▶ **Input**
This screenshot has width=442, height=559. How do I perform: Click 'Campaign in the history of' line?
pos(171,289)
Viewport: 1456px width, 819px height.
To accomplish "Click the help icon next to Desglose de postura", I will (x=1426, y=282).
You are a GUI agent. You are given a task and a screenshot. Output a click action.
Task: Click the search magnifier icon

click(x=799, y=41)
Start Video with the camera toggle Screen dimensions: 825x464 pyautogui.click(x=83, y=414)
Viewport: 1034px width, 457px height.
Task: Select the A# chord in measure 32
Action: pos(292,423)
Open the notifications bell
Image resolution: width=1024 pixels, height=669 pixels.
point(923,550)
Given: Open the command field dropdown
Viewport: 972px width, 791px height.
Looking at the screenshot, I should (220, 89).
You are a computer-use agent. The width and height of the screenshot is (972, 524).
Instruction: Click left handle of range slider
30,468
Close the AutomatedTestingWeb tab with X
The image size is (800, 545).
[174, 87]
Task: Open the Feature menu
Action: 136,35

▶ **What the task asks**
From the first line to the last, retype the records exactly as they stand above.

▶ **Answer area**
This screenshot has width=442, height=559. How do I perform: Click 'Campaign in the history of' line?
pos(171,289)
Viewport: 1456px width, 819px height.
To accomplish "Click the help icon next to Desglose de postura", I will (x=1426, y=282).
You are a GUI agent. You are given a task and a screenshot. Output a click action.
Task: Click the search magnifier icon

click(x=799, y=41)
Start Video with the camera toggle Screen dimensions: 825x464 pyautogui.click(x=83, y=414)
Viewport: 1034px width, 457px height.
Task: Select the A# chord in measure 32
Action: pos(292,423)
Open the notifications bell
Image resolution: width=1024 pixels, height=669 pixels.
point(923,550)
Given: Open the command field dropdown
Viewport: 972px width, 791px height.
Looking at the screenshot, I should (220, 89).
You are a computer-use agent. The width and height of the screenshot is (972, 524).
Instruction: Click left handle of range slider
30,468
Close the AutomatedTestingWeb tab with X
The image size is (800, 545).
[174, 87]
Task: Open the Feature menu
Action: 136,35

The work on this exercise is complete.